[Entries on item positions]
* START *
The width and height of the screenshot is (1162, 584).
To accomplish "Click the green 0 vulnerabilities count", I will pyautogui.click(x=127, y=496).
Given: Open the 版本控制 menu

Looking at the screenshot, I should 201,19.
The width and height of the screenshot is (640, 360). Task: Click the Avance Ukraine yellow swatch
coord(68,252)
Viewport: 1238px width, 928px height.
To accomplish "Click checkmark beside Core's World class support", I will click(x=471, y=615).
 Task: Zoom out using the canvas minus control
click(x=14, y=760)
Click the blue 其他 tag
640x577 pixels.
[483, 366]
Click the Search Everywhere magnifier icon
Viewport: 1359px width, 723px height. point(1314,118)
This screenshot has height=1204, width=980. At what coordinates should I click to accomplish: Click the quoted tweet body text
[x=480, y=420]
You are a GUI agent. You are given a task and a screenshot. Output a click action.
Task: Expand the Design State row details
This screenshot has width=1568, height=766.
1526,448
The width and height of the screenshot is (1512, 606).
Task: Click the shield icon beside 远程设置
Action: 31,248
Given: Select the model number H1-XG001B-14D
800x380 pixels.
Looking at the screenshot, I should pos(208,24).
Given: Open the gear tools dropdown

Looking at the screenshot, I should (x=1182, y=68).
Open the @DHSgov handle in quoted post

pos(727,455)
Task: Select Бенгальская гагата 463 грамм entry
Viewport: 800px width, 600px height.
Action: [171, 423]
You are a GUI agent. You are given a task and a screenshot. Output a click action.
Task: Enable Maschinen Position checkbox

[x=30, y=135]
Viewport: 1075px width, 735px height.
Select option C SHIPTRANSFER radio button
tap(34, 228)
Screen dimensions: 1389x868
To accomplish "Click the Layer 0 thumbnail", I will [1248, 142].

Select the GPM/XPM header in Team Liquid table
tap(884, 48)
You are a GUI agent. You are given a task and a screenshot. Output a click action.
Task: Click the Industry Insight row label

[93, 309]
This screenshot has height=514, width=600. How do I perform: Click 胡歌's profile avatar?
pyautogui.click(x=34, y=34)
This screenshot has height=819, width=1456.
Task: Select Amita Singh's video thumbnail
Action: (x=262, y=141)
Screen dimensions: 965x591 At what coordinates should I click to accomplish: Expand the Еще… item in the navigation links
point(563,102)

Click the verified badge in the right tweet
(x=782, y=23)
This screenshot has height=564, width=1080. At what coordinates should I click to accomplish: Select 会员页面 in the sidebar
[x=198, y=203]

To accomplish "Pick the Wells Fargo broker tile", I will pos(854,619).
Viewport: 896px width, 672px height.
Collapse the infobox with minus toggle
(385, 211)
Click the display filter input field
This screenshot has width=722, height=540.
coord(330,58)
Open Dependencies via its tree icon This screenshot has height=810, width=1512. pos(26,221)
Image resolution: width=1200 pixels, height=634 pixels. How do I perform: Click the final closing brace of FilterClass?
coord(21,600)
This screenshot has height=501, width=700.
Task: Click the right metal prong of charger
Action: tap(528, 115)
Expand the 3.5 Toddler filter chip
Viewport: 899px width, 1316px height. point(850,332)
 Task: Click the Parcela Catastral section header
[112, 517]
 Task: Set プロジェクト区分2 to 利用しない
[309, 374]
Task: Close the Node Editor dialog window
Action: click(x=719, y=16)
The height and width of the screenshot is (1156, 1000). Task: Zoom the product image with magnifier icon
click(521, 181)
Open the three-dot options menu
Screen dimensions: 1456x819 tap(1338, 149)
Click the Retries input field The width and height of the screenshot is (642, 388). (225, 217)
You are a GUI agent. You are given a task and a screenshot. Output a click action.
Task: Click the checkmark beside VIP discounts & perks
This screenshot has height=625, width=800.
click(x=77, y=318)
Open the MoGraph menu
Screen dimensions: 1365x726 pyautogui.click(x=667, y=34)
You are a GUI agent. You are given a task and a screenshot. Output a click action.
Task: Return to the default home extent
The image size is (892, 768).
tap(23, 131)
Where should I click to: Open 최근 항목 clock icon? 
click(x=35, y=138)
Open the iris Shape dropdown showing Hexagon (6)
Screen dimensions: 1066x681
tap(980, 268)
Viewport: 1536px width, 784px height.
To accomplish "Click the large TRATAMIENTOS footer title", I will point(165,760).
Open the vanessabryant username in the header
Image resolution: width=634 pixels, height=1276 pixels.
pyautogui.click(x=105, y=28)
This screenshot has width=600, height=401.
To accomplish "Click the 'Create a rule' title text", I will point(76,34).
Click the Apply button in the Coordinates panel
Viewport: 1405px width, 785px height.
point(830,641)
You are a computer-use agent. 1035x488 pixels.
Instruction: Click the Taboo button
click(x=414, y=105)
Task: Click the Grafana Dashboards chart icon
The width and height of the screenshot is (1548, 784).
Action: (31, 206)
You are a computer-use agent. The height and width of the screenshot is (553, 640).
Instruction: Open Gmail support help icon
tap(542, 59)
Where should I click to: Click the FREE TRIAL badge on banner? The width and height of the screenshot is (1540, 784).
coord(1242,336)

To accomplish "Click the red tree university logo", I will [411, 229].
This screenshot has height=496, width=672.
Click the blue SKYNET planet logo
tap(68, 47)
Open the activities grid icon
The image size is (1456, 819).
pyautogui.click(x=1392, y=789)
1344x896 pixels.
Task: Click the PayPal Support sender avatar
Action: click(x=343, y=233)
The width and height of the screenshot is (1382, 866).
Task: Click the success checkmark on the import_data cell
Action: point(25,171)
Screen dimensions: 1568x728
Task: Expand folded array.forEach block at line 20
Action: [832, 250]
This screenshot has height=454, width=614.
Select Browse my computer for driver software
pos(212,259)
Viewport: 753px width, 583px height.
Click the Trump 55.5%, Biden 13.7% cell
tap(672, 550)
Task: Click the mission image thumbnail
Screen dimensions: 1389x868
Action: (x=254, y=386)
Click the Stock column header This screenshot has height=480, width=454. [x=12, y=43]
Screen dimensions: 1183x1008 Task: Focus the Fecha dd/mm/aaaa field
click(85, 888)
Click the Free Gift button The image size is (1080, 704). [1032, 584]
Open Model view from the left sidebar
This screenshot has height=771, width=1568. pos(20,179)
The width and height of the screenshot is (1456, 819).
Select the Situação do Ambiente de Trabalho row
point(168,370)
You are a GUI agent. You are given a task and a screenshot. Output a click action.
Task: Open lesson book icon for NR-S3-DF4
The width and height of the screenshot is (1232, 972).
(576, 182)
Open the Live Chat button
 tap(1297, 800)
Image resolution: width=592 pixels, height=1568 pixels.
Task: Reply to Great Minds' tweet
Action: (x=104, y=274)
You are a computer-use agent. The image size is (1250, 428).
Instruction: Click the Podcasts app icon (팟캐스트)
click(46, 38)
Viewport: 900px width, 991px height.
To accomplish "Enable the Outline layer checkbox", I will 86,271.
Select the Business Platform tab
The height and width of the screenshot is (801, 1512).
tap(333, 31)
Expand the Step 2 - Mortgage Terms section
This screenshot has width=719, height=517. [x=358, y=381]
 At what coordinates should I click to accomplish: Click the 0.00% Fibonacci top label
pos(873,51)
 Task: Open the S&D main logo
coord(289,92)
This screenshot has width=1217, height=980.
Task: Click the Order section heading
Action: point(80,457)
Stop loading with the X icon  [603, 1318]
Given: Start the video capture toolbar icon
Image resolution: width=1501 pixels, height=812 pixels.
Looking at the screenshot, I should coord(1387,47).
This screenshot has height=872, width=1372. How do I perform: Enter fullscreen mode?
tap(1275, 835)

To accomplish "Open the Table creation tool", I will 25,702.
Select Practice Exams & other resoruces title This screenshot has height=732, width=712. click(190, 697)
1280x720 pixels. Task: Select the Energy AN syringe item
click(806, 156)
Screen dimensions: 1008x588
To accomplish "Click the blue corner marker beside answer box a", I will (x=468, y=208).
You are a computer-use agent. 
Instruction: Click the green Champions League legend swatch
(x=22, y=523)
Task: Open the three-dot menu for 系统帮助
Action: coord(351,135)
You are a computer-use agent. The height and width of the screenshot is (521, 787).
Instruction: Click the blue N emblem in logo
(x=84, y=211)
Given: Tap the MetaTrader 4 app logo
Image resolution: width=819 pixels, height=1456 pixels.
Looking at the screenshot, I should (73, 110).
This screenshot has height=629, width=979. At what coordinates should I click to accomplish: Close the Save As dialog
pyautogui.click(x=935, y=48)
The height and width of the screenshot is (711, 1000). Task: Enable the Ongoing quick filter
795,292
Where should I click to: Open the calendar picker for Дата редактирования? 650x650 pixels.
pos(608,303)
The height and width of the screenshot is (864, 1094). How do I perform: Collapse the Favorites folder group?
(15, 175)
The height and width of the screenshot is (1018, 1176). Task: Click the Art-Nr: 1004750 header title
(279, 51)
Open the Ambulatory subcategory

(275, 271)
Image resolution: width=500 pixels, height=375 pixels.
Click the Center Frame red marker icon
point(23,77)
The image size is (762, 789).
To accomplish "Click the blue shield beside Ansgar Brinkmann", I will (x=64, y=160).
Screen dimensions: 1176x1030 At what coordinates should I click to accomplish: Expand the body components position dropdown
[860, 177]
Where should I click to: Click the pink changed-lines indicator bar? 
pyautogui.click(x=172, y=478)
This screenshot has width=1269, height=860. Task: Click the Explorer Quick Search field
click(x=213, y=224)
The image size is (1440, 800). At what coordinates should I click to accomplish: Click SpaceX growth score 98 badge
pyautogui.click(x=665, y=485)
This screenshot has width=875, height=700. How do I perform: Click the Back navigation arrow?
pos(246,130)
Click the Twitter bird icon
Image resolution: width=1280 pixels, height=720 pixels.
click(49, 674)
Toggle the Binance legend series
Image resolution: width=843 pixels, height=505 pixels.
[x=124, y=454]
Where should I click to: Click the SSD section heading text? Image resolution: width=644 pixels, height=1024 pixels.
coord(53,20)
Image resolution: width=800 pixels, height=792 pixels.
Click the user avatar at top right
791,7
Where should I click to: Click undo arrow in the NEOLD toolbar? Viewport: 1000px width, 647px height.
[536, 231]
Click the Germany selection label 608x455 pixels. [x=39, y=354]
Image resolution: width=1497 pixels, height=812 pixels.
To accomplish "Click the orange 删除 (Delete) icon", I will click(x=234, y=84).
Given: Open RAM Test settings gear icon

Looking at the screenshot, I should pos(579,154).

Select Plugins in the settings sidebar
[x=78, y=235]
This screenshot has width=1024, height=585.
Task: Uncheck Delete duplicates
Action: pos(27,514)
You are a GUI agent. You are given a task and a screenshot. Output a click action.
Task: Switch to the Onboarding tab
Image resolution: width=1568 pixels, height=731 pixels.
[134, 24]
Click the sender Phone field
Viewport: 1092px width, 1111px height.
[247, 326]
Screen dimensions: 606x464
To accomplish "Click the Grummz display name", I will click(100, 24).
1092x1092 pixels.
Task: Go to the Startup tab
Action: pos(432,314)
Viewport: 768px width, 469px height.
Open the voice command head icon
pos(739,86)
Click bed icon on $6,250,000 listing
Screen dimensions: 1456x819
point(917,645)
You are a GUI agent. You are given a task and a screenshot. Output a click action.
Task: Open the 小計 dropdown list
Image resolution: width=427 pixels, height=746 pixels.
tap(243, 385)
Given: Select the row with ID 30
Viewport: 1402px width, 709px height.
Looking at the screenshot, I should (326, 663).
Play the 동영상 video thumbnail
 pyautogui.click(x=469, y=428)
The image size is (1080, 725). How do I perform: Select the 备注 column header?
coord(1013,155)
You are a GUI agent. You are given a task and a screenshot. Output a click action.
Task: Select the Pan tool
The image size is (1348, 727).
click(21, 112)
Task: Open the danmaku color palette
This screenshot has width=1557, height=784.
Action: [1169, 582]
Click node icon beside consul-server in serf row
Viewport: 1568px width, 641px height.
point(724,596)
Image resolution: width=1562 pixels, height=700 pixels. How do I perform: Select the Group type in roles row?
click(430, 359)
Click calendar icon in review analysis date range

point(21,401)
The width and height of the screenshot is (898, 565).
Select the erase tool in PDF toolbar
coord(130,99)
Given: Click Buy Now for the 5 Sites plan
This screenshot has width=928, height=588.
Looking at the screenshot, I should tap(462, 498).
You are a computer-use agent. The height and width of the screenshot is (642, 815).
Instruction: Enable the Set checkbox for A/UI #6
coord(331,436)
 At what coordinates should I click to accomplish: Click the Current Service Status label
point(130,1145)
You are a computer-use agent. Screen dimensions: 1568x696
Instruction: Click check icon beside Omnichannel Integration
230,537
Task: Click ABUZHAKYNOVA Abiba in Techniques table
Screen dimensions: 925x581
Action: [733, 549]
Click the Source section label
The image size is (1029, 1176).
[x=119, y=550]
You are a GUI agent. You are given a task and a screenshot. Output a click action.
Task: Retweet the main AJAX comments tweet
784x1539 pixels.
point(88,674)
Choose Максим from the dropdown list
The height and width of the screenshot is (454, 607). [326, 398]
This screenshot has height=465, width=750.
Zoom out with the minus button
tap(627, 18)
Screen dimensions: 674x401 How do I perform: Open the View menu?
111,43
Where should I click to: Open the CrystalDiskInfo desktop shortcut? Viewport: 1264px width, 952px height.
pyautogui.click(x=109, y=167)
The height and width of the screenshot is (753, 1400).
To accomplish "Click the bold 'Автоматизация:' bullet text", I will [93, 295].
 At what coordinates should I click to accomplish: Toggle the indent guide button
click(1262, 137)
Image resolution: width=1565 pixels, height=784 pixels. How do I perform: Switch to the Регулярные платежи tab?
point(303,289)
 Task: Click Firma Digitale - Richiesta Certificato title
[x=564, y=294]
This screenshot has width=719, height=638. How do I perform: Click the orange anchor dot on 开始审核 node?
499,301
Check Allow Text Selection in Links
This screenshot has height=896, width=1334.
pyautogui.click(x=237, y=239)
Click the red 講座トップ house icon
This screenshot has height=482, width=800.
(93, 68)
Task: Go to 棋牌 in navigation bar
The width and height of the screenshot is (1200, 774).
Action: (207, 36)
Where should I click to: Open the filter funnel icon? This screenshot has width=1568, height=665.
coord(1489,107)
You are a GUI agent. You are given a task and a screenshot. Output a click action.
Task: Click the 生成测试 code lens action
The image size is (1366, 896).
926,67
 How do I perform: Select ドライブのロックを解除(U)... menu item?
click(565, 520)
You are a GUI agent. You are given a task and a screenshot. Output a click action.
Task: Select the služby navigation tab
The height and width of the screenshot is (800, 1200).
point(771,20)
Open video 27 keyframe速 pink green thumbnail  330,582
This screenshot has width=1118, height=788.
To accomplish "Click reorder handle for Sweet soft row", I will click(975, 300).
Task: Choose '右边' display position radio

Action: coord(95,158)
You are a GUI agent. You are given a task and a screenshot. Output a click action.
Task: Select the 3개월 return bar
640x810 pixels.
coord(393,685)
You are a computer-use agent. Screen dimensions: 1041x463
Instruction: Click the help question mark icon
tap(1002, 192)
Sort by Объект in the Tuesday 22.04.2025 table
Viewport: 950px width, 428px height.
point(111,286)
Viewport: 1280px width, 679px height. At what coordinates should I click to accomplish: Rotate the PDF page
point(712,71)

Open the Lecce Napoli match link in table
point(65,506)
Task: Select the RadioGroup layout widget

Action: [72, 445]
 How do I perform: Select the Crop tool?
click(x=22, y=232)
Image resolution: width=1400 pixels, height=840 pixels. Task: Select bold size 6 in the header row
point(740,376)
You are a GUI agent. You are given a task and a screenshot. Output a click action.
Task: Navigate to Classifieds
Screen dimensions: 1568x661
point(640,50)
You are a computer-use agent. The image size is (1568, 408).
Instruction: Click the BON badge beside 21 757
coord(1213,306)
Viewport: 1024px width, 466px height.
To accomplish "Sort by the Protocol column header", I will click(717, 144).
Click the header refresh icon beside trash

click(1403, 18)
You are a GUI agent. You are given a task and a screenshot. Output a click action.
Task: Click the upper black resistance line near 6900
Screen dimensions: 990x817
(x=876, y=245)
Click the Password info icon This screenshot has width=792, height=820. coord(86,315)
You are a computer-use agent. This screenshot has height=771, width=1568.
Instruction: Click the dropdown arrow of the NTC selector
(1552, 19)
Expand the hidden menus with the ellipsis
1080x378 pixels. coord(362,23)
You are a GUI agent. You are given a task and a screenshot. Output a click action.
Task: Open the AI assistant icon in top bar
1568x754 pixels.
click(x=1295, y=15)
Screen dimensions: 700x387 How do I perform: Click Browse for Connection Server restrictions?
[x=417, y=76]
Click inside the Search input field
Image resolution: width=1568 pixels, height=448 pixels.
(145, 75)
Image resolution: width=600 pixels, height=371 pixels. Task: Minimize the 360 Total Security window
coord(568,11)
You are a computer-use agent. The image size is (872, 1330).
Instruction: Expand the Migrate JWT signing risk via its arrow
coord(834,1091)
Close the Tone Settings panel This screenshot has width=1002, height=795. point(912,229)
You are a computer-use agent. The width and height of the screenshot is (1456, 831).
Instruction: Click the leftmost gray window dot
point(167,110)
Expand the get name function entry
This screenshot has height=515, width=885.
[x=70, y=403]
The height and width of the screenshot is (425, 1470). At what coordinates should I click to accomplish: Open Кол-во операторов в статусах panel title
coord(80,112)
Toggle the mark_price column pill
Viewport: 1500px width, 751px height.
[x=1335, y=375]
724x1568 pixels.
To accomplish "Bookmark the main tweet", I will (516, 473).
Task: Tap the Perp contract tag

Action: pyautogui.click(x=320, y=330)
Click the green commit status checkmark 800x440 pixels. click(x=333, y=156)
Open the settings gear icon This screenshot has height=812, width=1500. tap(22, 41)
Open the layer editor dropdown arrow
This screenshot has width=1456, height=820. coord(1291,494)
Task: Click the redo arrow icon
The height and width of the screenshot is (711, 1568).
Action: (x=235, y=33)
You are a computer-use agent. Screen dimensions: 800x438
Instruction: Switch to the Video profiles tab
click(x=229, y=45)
* END *
* Short problem *
Give the lines from the one with "You are a computer-use agent. The image size is (1568, 408)." up to and including the one with "Click the Password" as a numbered list, leaving out any blank lines.

* Response to the exercise *
1. You are a computer-use agent. The image size is (1568, 408).
2. Instruction: Click the BON badge beside 21 757
3. coord(1213,306)
4. Viewport: 1024px width, 466px height.
5. To accomplish "Sort by the Protocol column header", I will click(717, 144).
6. Click the header refresh icon beside trash
7. click(1403, 18)
8. You are a GUI agent. You are given a task and a screenshot. Output a click action.
9. Task: Click the upper black resistance line near 6900
10. Screen dimensions: 990x817
11. (x=876, y=245)
12. Click the Password info icon This screenshot has width=792, height=820. coord(86,315)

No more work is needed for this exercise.